These codes are for cuproptosis pancancer analyses. Please find "README.md" in every folder.
Partial analysis and visualization are performed by Sangerbox (http://vip.sangerbox.com/home.html).
The html file of this study can be found in: https://pan.baidu.com/s/1yH7bxmmQTYTb-s5EnCWrKg keyword:p3it
1.Changwu Wu, Jun Tan, Xiangyu Wang, Chaoying Qin, Wenyong Long, Yimin Pan, Yuzhe Li, Qing Liu. 2022. Pan‐cancer analyses reveal molecular and clinical characteristics of cuproptosis regulators. iMeta e68. https://doi.org/10.1002/imt2.68
2.Shen, W. et al. Sangerbox: A comprehensive, interaction-friendly clinical bioinformatics analysis platform. iMeta 1, e36 (2022).
3.Gu, Z. Complex heatmap visualization. iMeta 1, e43 (2022).
1.Project.Rmd: This is the R markdown file of all relevant codes in this study. Ordered as each figure appears in the manuscript.
2.SNV_CNV: This folder contains files used on SNV and CNV analysis. It is related to Figure 2.
3.mRNA: This folder contains files used on mRNA difference analysis between paired tumor and normal tissue, relationship analysis between CNV and mRNA expression and the relationship between cuproptosis activity and hallmark score. This folder is related to Figure 3A and 7.
4.GSVA: This folder contains files used on GSVA algorithm. Including the generation of cuproptosis scores and hallmark score in all datasets. This folder is related to Figure 3,6-9.
5.Cluster: This folder contains files used on cuproptosis-related cluster analysis. Including the difference of cuproptosis scores between clusters. This folder is related to Figure 3B-F.
6.cuproptosis_related_genes: This folder contains files used on cuproptosis-related genes analysis. Including the identification of cuproptosis-related genes and enrichment analysis. This folder is related to Figure S6.

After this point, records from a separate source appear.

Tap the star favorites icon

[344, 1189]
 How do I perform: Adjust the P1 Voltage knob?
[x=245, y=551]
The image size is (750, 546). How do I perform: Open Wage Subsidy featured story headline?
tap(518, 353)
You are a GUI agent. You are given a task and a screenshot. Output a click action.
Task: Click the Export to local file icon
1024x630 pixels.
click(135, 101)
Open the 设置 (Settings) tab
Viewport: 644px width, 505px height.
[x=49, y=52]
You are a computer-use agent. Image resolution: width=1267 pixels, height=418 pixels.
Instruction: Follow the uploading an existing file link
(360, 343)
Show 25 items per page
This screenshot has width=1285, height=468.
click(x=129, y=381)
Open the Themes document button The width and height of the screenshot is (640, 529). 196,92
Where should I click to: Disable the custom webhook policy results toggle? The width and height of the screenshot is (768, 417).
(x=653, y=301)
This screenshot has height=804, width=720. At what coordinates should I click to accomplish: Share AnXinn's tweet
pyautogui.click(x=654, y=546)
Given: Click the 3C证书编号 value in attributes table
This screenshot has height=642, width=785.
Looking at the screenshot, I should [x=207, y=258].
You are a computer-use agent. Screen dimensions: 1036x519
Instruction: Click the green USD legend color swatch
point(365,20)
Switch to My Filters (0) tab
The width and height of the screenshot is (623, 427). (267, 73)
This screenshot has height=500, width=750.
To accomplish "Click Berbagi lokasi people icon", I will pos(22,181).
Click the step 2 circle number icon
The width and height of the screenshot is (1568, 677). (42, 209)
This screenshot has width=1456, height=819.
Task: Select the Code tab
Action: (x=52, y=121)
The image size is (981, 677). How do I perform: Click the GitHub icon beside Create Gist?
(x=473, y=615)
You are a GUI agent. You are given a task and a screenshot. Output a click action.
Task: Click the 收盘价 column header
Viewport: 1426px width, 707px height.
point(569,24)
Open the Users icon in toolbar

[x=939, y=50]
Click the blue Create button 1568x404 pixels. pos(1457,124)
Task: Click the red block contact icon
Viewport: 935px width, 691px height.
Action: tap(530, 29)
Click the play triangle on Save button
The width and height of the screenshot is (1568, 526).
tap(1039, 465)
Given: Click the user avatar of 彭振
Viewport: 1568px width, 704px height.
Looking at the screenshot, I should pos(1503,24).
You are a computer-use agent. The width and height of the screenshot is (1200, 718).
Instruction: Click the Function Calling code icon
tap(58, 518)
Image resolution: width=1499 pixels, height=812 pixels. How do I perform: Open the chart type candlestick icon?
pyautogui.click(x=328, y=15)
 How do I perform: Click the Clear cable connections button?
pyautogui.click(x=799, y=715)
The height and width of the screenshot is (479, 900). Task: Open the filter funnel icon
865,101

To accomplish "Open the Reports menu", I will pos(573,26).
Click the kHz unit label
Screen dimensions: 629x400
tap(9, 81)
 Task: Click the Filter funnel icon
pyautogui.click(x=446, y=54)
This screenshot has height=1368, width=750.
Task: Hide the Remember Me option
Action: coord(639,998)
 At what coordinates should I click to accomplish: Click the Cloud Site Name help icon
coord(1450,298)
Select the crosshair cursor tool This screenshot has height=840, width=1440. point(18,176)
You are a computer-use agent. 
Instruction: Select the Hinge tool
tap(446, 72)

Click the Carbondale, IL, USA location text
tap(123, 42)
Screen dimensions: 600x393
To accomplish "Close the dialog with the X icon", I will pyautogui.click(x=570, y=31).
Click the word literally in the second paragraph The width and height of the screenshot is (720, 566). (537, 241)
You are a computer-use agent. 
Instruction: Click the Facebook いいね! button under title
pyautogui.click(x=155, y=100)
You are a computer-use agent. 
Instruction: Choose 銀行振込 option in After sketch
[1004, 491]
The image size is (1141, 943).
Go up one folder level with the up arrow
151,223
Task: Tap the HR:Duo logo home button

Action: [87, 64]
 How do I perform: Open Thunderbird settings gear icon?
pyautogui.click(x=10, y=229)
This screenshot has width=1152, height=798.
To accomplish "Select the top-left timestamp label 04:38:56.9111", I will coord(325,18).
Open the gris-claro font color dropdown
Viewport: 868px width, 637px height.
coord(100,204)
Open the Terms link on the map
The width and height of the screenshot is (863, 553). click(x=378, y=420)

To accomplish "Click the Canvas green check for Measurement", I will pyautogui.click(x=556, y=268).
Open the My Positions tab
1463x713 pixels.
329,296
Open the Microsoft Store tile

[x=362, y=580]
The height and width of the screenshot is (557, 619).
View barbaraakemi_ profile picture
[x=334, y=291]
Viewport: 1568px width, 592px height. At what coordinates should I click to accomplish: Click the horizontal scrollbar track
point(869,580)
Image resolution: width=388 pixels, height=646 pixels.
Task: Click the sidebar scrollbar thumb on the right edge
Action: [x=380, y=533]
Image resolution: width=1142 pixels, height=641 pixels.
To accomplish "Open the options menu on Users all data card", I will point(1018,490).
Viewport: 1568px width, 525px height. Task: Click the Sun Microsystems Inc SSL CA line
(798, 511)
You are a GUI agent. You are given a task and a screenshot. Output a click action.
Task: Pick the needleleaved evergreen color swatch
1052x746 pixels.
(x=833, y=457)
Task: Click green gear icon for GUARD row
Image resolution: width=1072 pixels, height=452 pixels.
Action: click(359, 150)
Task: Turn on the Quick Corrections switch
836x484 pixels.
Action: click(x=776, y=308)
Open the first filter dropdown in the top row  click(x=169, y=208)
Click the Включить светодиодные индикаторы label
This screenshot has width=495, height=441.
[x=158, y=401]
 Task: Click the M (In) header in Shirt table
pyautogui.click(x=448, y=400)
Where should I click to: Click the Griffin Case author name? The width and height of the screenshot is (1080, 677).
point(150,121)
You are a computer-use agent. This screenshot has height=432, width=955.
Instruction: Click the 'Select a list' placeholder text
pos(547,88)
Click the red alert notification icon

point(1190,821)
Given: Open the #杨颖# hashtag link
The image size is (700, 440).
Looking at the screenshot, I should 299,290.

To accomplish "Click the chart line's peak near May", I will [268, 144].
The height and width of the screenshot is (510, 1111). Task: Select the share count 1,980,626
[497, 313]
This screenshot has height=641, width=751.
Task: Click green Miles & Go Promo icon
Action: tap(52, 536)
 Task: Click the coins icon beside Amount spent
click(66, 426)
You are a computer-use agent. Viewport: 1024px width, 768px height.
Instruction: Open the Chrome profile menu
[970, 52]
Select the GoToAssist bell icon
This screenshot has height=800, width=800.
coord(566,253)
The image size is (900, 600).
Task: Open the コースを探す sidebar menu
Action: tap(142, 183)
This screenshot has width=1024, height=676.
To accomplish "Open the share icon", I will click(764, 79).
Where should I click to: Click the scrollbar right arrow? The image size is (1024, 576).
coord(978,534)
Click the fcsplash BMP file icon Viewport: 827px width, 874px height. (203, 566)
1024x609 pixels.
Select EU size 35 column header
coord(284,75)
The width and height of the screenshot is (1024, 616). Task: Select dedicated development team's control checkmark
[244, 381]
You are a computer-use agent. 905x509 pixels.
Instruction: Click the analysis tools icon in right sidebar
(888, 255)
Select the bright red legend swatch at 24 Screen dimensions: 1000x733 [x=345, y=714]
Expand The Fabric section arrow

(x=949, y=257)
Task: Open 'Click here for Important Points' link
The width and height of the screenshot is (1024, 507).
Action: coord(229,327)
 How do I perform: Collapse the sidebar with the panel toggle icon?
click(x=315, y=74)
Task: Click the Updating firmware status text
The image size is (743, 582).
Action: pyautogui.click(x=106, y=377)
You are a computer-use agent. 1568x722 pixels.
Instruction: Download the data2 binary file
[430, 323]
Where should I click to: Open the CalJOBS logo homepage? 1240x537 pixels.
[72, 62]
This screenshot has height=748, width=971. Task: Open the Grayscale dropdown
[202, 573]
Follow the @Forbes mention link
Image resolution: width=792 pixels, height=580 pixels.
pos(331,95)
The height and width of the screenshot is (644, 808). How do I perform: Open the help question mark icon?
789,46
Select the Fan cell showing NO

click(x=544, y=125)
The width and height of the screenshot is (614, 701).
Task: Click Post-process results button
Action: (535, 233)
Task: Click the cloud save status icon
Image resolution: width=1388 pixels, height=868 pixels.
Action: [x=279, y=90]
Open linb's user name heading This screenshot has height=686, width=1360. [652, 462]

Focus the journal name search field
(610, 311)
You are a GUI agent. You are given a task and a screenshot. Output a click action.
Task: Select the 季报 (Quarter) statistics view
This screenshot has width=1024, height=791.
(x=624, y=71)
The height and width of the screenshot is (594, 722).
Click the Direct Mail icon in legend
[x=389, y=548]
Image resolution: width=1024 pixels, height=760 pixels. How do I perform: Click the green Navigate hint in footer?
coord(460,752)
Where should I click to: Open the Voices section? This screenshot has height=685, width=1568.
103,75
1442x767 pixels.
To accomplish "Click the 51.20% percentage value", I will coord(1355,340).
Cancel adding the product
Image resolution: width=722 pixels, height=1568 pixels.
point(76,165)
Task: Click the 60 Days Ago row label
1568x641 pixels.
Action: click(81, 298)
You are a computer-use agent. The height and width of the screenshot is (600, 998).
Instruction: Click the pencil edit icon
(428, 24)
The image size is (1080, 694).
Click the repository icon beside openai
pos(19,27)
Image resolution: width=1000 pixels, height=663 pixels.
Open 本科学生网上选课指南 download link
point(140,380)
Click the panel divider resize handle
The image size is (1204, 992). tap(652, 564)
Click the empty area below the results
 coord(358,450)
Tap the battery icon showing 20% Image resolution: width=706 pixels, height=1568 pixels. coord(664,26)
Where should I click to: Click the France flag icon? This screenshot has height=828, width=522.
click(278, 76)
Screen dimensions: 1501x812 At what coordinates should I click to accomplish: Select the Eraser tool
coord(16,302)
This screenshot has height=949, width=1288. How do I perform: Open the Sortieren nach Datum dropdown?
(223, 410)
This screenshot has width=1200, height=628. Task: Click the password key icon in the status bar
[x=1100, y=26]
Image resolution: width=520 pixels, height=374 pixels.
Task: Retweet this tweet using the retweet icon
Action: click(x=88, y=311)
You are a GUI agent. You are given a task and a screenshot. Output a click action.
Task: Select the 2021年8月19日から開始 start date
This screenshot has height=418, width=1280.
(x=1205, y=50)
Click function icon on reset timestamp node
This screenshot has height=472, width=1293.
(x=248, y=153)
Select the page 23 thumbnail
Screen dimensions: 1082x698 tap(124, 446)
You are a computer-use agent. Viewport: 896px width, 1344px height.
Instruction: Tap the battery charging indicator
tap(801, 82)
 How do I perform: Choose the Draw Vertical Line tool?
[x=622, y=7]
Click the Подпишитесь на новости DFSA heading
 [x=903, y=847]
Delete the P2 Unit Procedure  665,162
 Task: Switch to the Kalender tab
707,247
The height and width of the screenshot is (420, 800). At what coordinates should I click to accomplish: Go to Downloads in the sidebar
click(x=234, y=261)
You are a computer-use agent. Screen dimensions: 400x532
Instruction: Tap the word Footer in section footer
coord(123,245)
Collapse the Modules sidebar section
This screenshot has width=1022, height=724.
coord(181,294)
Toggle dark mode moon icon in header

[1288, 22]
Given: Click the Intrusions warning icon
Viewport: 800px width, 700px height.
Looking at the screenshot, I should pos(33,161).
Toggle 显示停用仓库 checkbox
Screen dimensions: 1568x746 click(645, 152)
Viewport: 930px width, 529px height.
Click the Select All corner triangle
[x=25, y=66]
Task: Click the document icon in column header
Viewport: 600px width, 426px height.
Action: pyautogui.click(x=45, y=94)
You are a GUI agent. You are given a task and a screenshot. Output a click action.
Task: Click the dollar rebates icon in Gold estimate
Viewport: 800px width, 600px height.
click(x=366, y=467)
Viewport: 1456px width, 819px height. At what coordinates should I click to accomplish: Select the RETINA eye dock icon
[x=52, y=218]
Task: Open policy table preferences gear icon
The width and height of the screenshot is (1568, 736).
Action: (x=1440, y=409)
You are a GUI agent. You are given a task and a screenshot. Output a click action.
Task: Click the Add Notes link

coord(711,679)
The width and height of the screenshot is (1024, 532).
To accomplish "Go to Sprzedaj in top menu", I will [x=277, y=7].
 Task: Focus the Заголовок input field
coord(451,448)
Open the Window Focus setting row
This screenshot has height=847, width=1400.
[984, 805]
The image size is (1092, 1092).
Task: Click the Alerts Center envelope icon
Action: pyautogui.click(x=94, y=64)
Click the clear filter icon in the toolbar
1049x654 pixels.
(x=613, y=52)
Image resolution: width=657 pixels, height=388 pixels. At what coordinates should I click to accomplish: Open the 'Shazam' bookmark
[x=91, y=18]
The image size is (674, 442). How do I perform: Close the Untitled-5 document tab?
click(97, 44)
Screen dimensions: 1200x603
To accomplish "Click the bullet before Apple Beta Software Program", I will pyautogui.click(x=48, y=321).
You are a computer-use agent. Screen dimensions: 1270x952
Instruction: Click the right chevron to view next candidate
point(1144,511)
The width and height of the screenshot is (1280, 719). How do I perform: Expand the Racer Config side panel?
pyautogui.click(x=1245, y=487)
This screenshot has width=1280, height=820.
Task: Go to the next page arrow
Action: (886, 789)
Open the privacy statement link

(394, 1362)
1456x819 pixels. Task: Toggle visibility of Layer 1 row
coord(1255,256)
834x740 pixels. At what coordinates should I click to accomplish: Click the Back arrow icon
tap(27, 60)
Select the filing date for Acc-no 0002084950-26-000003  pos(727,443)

7.Methylation: This folder contains files used on methylation analysis of cuproptosis regulators. Including the methylation difference analysis between paired tumor and normal tissue, the relationship between methylation value and mRNA expression, survival analysis of methylation.This folder is related to Figure 4.
8.miRNA: This folder contains files used on the identification of potential miRNAs regulated cuproptosis regulators. It is related to Figure 5A.
9.lncRNA: This folder contains files used on the identification of potential lncRNAs regulated cuproptosis regulators. It is related to Figure 5B.
10.TF: This folder contains files used on the identification of potential transcription factors regulated cuproptosis regulators. It is related to Figure 5C.
11.survival: This folder contains files used on the survival analysis of cuproptosis in TCGA cohort and the validation cohort (CGGA).It is related to Figure 6.
12.Cell_senescence_and_cell_cycle: This folder contains files used on the correlation analysis between cell senescence/cell cycle markers and cuproptosis activity. It is related to Figure S9.
13.immune_analysis:This folder contains files used on the immune-related analysis of cuproptosis. Including the correlation between cuproptosis activity and ImmuneScore, the correlation between cuproptosis activity and immune regulators, the correlation between cuproptosis activity and immune cell infiltration and the diffrenence of cuproptosis activity among six immune subtypes. This folder is related to Figure 8.
14.drug_sensitivity: This folder contains files used on drug sensitivity analysis of cuproptosis. Including the correlation between cuproptosis activity and IC50 values of 189 drugs in all tumors and the drug sensitivity of individual tumor samples in ACC. This folder is related to Figure 9A.
15.immunotherapy: This folder contains files used on the relationship analysis of immunotherapy outcome and cuproptosis activity. This folder is related to Figure 9B-F.